The top political story in Texas today is that a panel of judges upheld a Republican redistricting plan.
Okay, my eyes glazed over just typing that sentence.
What a challenging story: It's incremental (the fight over redistricting has been raging for months), it's technical ("redistricting"?), and it's a little abstract (this isn't a tax cut or a new health benefit).
The Fort Worth Star-Telegram covered this story from three angles on its web site this morning. How did its reporters handle those challenges?
John Mortiz in the Austin bureau leads with this, a fine one-sentence summary of the news:
A three-judge federal panel on Tuesday upheld the Republican-drawn congressional redistricting plan, handing the GOP a big victory in its effort to solidify its grip on power in Texas politics.
And the fourth graf grounds the news in its personal implications for several lawmakers:
Unless the Democrats can persuade the U.S. Supreme Court to intervene, the judges' ruling sets the stage for another round of jockeying by congressional candidates and makes it extremely difficult for six congressional Democrats, including Arlington's Martin Frost, to win re-election.
The first four grafs of the DeLay piece, by Knight Ridder's Maria Recio, are gripping. If you want to see a writer really capitalize on the dread and drama in politics, check them out.
Later in the story, Recio writes:
Republicans hold a slim majority -- 229 to 204 Democrats and one independent, with one vacant seat -- in a divided House. But by adding new Texas Republicans, DeLay can more easily muster the votes to pass President Bush's agenda, marginalize Democrats and consolidate his power for an eventual run at the speaker's chair.
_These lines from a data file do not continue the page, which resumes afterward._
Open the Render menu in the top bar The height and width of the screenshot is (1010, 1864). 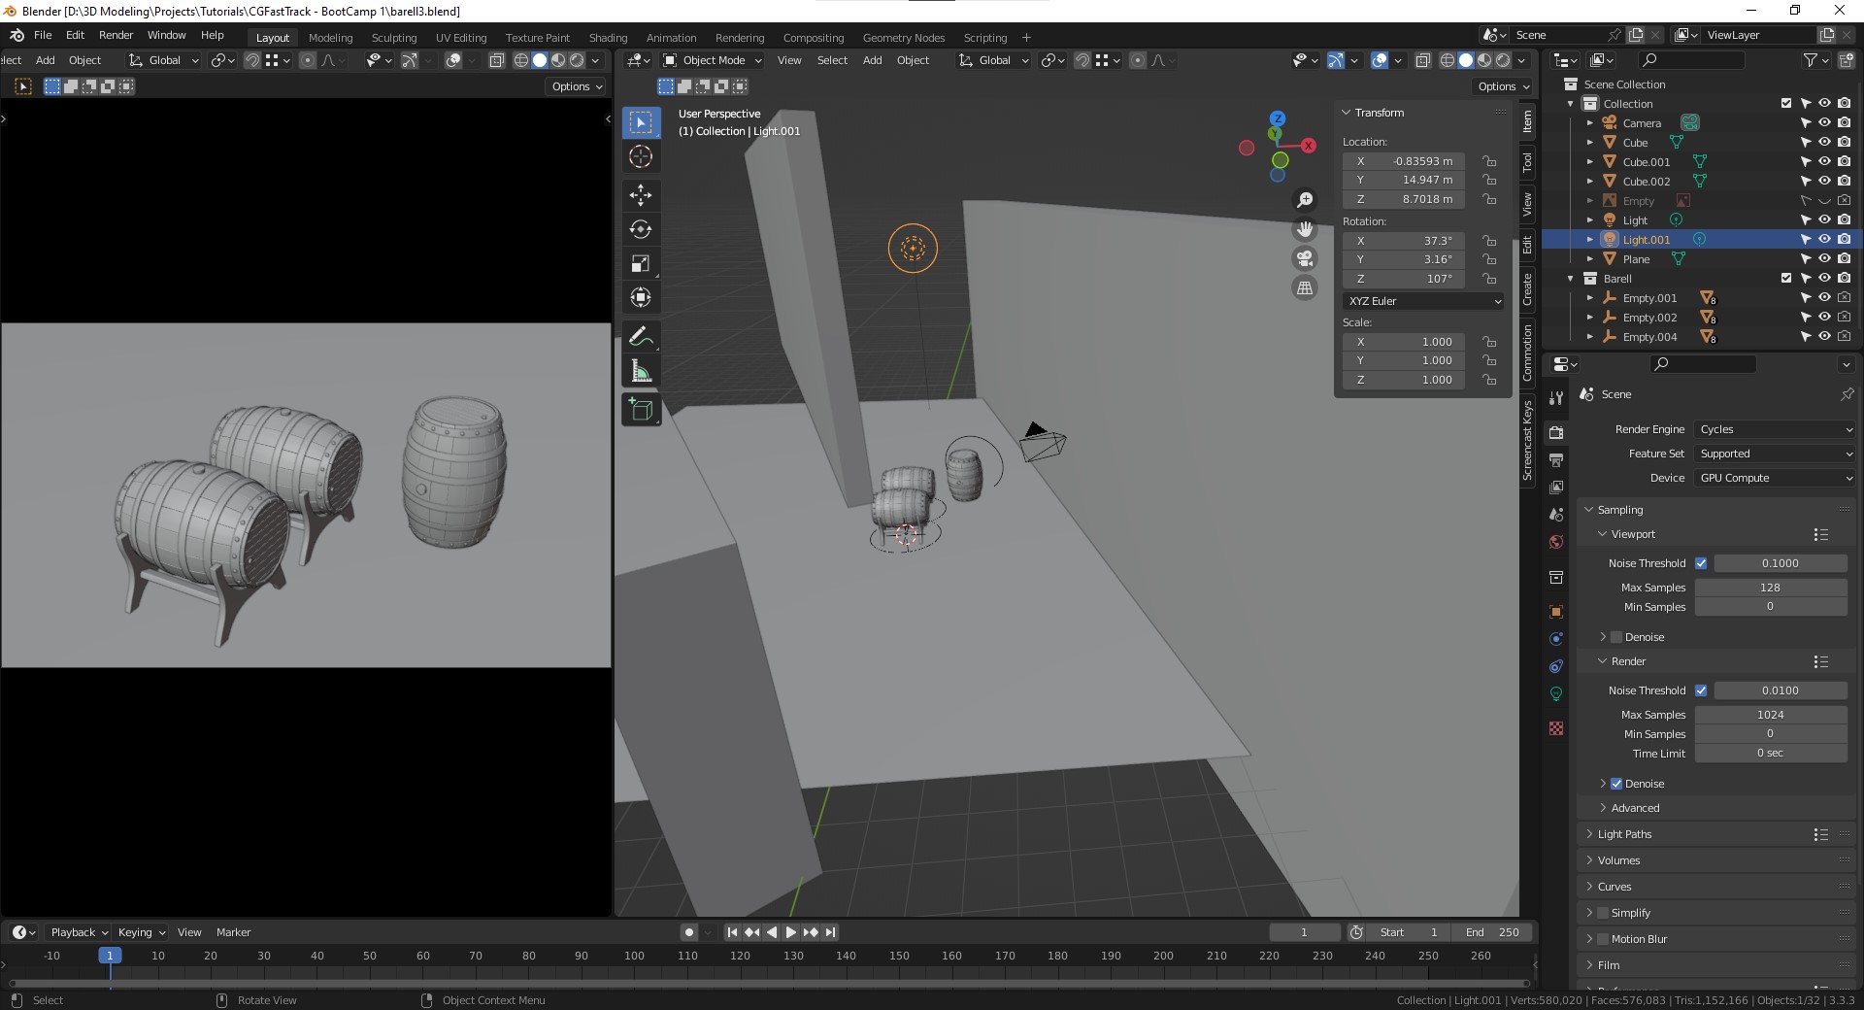click(116, 35)
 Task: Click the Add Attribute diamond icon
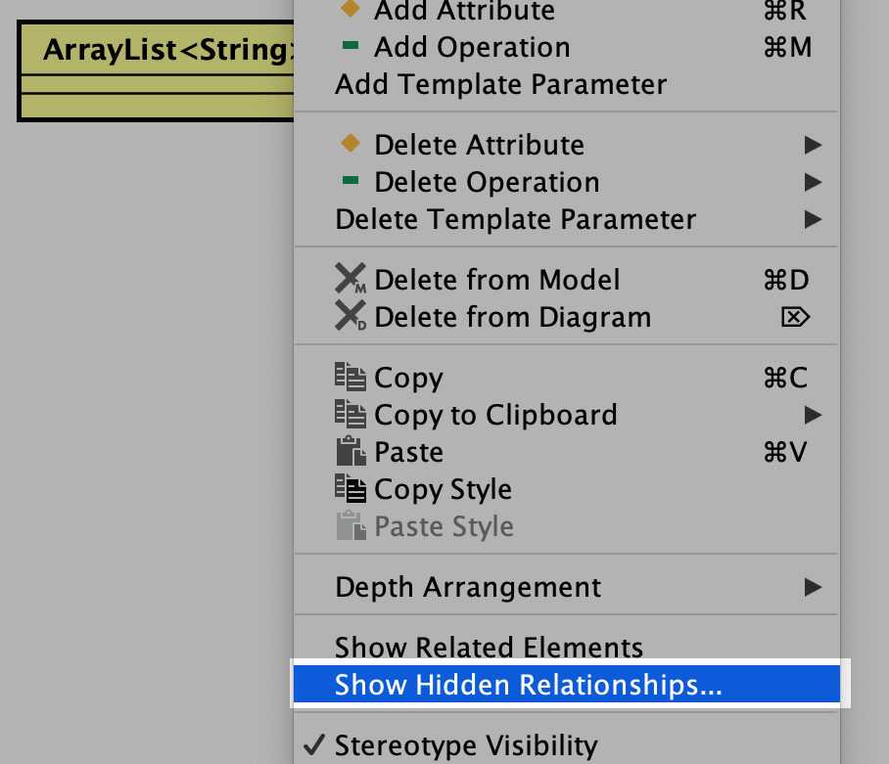coord(350,11)
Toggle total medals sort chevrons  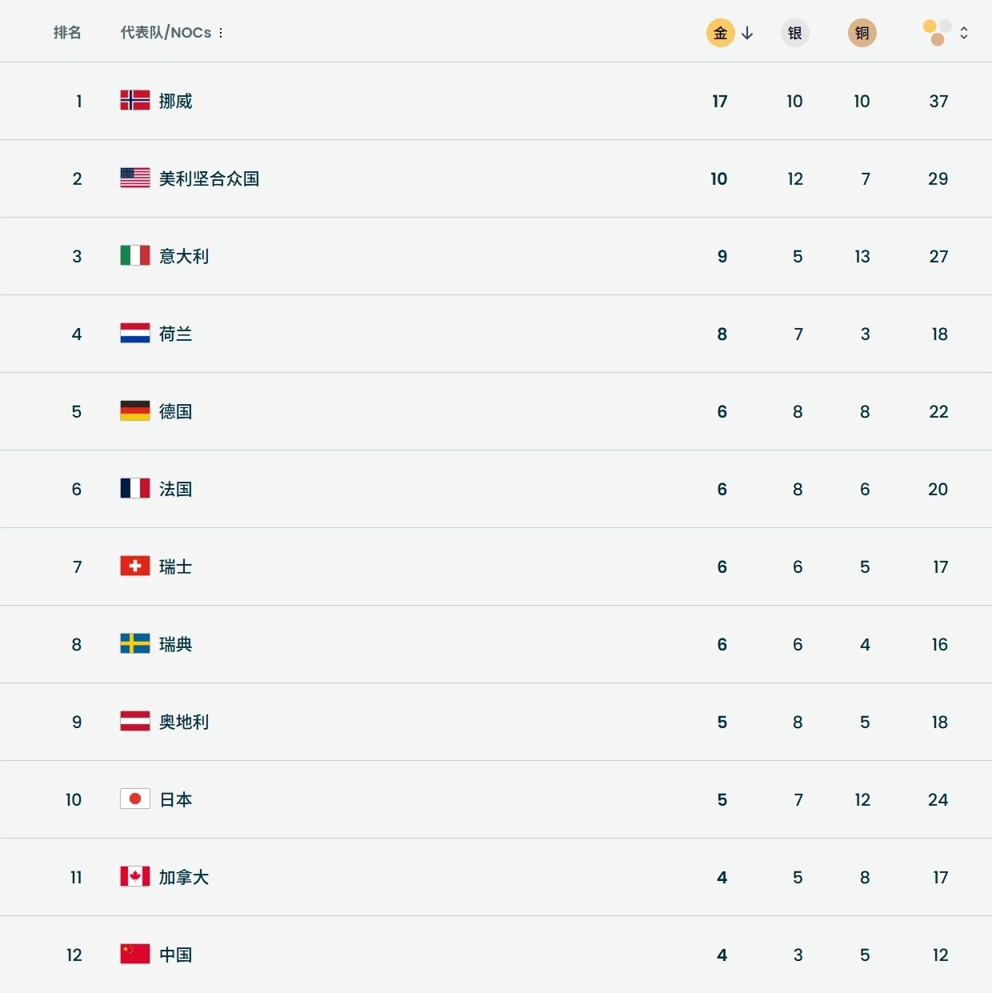coord(964,33)
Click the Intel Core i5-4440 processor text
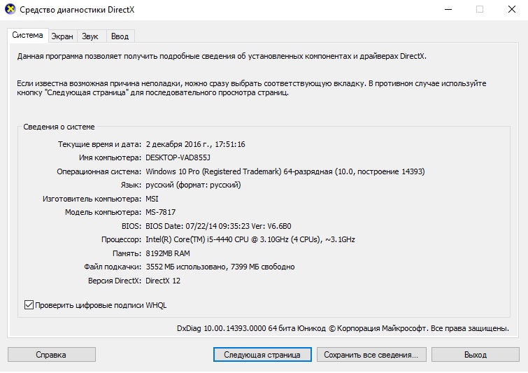 coord(250,239)
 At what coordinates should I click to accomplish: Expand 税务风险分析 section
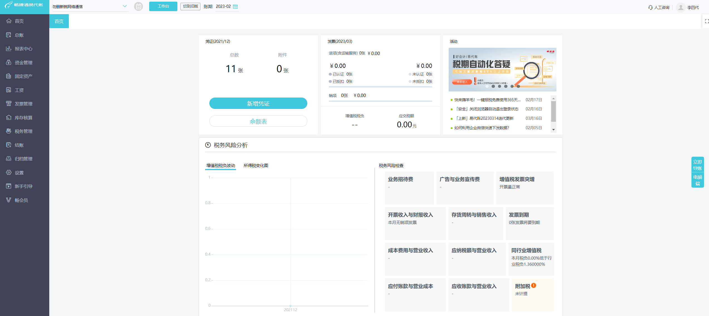[208, 145]
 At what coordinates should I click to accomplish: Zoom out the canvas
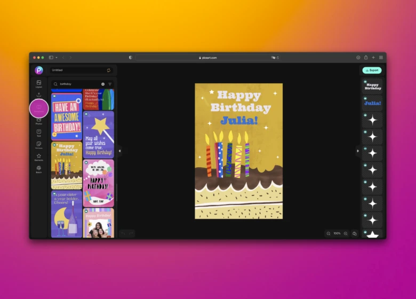tap(329, 233)

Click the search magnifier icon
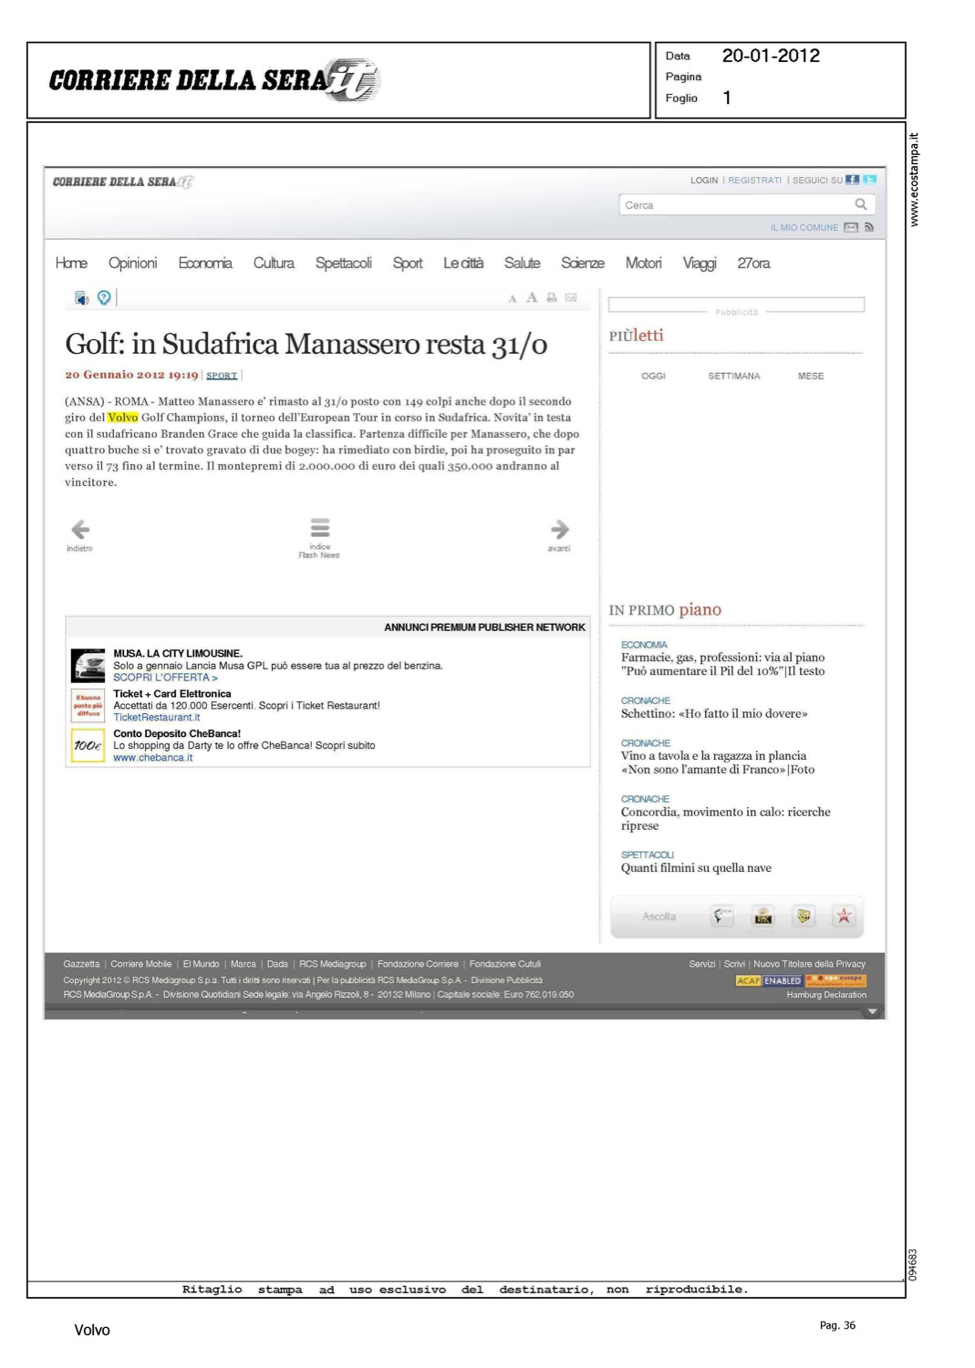click(x=860, y=204)
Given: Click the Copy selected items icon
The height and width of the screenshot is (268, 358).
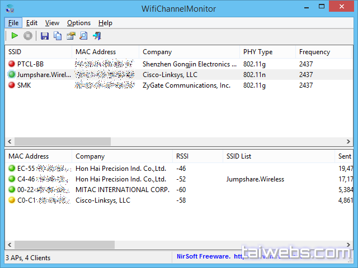Looking at the screenshot, I should [58, 36].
Frost is well aware of the stakes. The 1994 shock wave that produced a Republican majority in the U.S. House is fresh in his mind, and the election of five to seven more Texas Republicans would effectively end any Democratic hopes of taking back the majority -- and the accompanying power and perks -- until at least 2012.
That's a sharp summary of what's at stake. To go with it, I would have liked to see a sidebar or graphic listing Democratic and Republican legislative priorities -- that is, which programs are likely to succeed and which are likely to suffer if the Republicans widen their lead.
Sure, policy junkies already know all about the two parties' agendas -- but less frequent readers might be wondering what a more solid Republican majority really means.